Conservative Leader Erin O’Toole insisted Thursday that the point of the health committee motion is to get the answers that will improve upon Canada’s response to the pandemic, not force an election.

Still, during question period in the Commons, O’Toole made it clear the motion is intended to bolster the Conservative contention that the government has mishandled the pandemic by, among other things, its failure to quickly approve rapid tests, closure of the early pandemic warning system and funnelling contracts to Liberal friends.

Deputy Prime Minister Chrystia Freeland objected to his “insinuation.”

“The suggestion that our government, in those dark days in the spring, when we came together as a country to fight this novel global pandemic, was focused on anything other than protecting the health and safety of Canadians working closely with the provinces, territories and municipalities is simply untrue,” she said.

“I am inclined to believe the deputy prime minister,” O’Toole shot back. “But when the Liberals do things like continuously cover up, prorogue Parliament, when her colleague, (former finance minister) Mr. Morneau, resigned, when they delay committees, and when they threaten elections, pardon me if I do not believe her sincerity.”

The new motion was introduced by Conservative MP Michelle Rempel Garner at the health committee several weeks ago. But it was stalled by Liberal members who objected to the massive scope of the motion and the effort it would take to amass all the documents demanded.

Health Minister Patty Hajdu took up that argument Thursday, contending the motion is overly broad and would bog down public servants when they should be focused on helping Canadians through the second wave of COVID-19.

The move is “intentionally meant to overwhelm the department,” Hajdu told the House of Commons.

“You don’t do the post-battle review in the middle of the fight,” she added.

Rempel Garner repeatedly pressed Hajdu to explain how long the government needs to produce all the documents but got no direct answer. Hajdu said that’s something that should be negotiated among committee members, a response Rempel Garner said was typical of Hajdu and the government’s “overall response to COVID, which has been slow, incompetent and costly to Canadian lives.”

Hajdu took “umbrage” with Rempel Garner’s characterization of political staff and public servants, “who have been working day and night around the clock, as slow and incompetent.”

“I think we all can rise above that kind of language, and appreciate just how hard everyone in government and opposition are working to make sure that Canadians have a response that protects them.”

Among other things, the motion would direct the health committee to scrutinize the government’s slow progress in approving rapid COVID-19 testing, the impact of the government’s reliance on World Health Organization recommendations that delayed travel restrictions and wearing of face masks, the Public Health Agency of Canada’s communications strategy, the partial shutdown of the Global Public Health Intelligence Network early warning system and the adequacy of federal health transfer payments to the provinces.

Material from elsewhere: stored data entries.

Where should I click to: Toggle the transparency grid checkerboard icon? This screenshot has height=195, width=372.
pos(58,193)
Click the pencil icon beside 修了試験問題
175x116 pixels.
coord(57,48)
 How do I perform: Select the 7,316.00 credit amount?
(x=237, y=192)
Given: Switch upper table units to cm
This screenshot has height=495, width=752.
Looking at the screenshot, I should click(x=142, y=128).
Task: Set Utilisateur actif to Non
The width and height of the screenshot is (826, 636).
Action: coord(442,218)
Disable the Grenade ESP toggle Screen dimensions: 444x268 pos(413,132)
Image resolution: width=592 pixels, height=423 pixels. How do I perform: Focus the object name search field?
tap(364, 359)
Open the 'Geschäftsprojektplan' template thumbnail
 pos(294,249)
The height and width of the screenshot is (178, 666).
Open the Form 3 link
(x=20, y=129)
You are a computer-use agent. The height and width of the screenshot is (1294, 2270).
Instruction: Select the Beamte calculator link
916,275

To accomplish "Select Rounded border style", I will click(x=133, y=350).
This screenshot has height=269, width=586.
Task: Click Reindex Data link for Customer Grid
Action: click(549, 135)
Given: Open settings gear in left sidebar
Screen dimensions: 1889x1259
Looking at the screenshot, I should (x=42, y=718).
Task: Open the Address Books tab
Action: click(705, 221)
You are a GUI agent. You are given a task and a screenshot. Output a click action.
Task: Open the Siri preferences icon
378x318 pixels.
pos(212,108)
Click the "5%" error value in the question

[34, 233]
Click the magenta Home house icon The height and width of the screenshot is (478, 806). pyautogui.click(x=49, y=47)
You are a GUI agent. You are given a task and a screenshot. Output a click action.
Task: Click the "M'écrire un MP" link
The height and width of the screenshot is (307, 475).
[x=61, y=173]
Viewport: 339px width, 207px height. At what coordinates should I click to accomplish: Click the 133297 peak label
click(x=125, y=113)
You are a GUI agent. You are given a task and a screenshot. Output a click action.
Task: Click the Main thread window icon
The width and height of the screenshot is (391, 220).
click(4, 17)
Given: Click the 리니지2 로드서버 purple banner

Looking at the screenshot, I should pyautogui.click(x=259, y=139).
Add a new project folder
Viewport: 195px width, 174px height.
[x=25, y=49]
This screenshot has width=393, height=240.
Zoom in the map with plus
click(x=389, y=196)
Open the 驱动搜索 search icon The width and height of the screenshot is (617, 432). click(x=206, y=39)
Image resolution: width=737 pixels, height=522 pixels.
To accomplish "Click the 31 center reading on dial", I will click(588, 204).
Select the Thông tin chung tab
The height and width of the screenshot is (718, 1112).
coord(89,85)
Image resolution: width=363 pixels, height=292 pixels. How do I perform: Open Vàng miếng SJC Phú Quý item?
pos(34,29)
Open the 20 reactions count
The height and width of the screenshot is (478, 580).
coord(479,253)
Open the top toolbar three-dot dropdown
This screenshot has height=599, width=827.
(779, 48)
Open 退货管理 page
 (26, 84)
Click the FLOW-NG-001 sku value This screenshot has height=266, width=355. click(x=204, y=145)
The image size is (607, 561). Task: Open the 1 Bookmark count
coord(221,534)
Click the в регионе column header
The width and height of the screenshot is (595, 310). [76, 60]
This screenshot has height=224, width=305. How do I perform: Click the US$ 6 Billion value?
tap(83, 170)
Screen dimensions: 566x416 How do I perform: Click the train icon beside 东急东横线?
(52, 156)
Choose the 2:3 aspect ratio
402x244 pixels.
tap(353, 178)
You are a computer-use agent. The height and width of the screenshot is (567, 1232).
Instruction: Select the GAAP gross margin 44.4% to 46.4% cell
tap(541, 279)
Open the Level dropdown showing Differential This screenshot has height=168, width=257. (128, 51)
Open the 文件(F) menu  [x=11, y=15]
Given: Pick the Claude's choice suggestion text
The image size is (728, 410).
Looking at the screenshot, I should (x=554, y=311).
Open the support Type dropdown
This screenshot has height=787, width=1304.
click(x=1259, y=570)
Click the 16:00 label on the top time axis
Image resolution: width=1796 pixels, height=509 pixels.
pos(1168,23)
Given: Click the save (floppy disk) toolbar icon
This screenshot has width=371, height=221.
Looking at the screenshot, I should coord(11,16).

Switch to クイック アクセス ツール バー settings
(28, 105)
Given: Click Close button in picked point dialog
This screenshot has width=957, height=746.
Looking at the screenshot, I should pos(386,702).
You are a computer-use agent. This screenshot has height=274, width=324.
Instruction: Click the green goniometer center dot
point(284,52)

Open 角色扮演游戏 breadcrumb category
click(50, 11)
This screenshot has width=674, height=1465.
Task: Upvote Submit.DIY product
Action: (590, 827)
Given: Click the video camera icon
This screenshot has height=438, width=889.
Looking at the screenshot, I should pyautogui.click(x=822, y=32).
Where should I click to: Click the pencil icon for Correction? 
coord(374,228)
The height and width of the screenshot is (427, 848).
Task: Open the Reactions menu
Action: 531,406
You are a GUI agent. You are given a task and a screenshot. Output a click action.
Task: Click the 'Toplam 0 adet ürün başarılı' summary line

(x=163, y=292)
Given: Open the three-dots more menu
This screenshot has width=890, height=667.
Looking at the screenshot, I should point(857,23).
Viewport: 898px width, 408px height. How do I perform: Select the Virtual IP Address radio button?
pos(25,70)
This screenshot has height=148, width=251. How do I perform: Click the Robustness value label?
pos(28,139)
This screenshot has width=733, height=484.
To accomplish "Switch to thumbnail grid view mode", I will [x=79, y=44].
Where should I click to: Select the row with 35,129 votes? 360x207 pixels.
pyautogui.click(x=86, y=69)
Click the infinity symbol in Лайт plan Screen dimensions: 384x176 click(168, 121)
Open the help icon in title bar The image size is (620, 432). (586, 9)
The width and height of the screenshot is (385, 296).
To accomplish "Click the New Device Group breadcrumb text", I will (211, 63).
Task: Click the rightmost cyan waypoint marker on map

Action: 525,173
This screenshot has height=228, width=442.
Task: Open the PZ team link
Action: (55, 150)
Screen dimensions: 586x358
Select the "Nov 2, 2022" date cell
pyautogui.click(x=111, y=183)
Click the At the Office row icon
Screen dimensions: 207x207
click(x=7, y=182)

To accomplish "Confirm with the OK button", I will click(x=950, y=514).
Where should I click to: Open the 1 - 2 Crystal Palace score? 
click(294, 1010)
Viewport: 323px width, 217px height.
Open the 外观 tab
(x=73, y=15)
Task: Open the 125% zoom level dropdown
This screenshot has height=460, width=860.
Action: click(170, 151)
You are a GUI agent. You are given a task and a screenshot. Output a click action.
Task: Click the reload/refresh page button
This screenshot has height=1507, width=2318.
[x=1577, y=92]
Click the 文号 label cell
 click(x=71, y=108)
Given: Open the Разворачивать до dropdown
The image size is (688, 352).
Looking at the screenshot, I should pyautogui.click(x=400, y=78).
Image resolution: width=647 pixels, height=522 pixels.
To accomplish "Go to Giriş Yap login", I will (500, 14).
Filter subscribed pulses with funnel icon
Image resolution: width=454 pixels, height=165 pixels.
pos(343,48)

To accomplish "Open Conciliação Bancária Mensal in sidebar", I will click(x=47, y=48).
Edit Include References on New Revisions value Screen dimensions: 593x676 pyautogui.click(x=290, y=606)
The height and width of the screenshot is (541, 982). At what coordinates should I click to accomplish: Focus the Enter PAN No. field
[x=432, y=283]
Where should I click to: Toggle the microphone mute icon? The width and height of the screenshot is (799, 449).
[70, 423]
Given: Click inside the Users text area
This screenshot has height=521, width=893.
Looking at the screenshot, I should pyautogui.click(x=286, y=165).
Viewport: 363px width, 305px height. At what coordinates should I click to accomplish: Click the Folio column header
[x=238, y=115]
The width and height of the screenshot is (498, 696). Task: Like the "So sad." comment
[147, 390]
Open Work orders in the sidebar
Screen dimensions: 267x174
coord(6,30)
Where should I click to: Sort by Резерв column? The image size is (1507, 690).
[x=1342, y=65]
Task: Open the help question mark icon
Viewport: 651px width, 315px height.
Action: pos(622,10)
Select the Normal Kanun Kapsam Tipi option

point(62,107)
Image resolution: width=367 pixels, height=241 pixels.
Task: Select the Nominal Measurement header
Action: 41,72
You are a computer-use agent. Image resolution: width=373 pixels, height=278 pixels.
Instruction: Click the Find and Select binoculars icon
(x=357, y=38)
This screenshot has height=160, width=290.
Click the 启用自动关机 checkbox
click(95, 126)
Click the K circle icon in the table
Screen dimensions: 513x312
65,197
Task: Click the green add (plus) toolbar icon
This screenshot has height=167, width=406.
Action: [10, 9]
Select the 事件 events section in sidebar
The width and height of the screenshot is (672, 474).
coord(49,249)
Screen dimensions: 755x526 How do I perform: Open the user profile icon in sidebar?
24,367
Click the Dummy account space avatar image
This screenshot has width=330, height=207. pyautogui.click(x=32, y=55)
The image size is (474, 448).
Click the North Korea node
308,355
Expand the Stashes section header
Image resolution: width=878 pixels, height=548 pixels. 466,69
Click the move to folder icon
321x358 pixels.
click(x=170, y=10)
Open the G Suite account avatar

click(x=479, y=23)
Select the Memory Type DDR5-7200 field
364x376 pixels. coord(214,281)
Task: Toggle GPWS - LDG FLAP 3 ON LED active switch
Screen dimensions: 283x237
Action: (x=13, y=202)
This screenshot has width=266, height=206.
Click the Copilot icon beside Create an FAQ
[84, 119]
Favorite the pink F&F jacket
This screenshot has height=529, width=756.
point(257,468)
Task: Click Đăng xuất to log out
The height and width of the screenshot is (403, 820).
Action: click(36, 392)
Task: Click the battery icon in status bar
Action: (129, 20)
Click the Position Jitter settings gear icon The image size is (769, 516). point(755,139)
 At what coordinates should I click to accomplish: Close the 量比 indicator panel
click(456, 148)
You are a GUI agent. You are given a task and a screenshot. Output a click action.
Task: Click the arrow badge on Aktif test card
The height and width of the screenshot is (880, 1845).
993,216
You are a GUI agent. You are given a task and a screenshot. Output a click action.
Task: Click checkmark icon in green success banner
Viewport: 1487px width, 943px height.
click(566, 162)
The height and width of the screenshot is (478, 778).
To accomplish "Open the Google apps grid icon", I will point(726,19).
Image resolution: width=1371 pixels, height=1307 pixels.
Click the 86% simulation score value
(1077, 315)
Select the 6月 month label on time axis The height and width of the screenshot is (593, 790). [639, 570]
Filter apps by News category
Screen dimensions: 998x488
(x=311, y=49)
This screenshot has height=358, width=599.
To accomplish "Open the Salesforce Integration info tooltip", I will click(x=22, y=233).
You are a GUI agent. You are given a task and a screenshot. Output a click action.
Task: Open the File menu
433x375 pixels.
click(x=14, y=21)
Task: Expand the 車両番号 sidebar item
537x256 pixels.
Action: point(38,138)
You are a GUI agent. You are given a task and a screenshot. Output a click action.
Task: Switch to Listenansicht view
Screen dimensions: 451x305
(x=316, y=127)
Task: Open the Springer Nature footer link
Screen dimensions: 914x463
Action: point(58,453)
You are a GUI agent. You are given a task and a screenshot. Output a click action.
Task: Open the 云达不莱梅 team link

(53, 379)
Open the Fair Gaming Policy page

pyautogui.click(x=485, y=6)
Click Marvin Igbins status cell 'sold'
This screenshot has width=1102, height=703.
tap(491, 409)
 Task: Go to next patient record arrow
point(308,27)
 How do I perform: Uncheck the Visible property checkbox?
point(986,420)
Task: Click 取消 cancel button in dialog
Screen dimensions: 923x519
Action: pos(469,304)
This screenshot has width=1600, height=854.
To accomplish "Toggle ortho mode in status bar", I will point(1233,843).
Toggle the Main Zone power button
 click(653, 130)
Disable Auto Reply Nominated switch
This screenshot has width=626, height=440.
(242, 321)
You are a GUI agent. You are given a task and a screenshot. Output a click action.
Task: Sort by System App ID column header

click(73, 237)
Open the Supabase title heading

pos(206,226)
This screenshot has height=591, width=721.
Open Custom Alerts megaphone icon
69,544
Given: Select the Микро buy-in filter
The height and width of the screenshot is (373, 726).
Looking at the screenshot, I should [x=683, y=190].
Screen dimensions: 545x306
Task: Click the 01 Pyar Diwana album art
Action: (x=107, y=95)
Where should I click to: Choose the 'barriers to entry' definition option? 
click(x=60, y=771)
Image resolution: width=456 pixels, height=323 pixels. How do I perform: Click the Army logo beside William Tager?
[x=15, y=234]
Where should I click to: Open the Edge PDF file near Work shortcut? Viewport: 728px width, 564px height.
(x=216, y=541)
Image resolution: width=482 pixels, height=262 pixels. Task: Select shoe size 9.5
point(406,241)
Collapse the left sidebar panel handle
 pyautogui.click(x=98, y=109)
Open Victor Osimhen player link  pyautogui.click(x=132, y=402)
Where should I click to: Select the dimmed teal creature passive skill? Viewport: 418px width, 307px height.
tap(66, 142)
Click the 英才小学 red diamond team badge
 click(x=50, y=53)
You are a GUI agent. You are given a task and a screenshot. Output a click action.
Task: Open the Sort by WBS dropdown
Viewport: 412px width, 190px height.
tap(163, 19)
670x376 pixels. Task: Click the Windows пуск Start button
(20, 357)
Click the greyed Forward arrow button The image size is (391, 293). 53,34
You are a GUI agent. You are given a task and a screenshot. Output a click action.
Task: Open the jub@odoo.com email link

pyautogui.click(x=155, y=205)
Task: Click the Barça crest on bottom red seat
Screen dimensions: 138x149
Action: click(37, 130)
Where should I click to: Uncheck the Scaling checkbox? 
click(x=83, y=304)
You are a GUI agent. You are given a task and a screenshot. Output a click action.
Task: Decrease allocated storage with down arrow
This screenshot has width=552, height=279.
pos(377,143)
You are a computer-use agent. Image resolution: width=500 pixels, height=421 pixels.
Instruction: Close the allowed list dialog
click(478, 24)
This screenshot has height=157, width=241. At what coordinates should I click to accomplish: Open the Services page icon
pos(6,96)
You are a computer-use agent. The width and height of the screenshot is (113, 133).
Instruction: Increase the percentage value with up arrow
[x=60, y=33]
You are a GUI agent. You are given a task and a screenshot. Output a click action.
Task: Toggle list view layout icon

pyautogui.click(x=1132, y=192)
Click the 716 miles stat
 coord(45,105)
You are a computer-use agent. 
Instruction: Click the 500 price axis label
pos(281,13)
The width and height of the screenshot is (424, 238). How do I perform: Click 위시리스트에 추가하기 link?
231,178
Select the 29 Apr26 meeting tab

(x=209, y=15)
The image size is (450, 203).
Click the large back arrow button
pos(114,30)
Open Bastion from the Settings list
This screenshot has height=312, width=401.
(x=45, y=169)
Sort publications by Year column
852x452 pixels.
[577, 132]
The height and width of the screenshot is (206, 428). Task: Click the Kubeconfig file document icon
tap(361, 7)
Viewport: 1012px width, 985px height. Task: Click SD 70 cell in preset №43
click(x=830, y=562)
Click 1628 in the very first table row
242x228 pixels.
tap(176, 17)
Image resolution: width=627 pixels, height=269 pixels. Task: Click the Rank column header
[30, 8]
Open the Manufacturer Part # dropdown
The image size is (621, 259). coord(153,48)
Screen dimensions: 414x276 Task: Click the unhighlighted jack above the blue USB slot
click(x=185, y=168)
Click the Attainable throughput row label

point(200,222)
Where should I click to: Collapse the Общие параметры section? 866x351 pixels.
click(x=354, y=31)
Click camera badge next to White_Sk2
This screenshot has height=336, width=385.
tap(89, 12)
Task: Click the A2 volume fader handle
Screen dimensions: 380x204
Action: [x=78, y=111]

And it would order the government to turn over all memorandums, emails, notes and other records from the Prime Minister’s Office, the Privy Council Office, various ministers’ offices and departments, and the Public Health Agency of Canada on a raft of issues, including the government’s preparations for the pandemic and the purchase of personal protective equipment and testing products.

The demand for documents concerning the purchase of PPE is particularly sensitive for the government. It has used a national security exemption to keep some procurement contracts secret, arguing the intense global competition for PPE makes it prudent to protect the names of suppliers.

Public Services and Procurement Minister Anita Anand told CBC’s Power and Politics later Thursday she is “very concerned” that releasing details of the contracts “will undermine our supplier relationships” just as global demand for PPE is once again peaking.

Anand said she’s not reassured by a provision in the motion, which stipulates that any redactions to the demanded documents be made only by the parliamentary law clerk and only for national security or personal privacy reasons.